_About this exercise_
For the listing below, show each line that includes the string "link".

_Task inputs_
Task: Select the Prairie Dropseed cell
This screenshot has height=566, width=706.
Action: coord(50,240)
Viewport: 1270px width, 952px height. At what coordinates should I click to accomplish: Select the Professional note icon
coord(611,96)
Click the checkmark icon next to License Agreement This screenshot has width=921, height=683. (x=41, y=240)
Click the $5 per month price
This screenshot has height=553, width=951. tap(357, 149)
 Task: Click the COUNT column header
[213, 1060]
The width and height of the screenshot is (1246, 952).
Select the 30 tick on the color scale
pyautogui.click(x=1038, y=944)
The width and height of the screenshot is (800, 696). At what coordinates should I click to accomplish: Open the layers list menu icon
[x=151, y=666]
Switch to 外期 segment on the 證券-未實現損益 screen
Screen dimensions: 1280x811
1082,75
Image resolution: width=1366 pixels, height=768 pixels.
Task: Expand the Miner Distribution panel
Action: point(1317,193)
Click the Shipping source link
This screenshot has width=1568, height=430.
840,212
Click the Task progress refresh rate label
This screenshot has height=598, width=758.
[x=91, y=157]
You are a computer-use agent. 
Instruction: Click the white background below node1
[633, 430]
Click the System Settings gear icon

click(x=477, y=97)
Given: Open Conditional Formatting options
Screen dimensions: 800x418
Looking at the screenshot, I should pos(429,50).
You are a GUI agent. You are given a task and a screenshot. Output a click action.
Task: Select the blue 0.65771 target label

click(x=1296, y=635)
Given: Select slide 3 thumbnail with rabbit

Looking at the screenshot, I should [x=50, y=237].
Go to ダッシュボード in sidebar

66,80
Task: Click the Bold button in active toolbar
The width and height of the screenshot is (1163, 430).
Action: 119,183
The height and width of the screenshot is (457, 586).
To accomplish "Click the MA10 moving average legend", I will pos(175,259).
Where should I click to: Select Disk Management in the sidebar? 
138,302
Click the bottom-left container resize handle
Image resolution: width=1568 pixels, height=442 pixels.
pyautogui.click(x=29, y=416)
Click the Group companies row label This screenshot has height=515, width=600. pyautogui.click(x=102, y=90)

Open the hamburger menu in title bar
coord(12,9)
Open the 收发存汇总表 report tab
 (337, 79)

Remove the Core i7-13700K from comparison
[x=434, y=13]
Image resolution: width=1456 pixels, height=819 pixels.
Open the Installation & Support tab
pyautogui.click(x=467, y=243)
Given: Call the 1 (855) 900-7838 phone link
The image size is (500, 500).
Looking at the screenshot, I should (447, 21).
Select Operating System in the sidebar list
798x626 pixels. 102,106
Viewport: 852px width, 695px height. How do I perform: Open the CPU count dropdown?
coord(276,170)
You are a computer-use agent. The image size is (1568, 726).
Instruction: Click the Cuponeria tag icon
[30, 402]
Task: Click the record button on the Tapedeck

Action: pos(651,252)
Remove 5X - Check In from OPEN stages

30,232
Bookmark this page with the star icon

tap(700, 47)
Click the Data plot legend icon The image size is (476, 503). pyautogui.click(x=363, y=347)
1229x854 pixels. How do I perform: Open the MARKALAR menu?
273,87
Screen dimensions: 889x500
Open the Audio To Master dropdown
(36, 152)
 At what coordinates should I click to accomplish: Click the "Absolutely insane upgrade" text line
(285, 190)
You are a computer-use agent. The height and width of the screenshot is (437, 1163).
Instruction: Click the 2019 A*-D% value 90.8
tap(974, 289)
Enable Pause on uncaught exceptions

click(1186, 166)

_Task output_
Click the Shipping source link
Given: Call the 1 (855) 900-7838 phone link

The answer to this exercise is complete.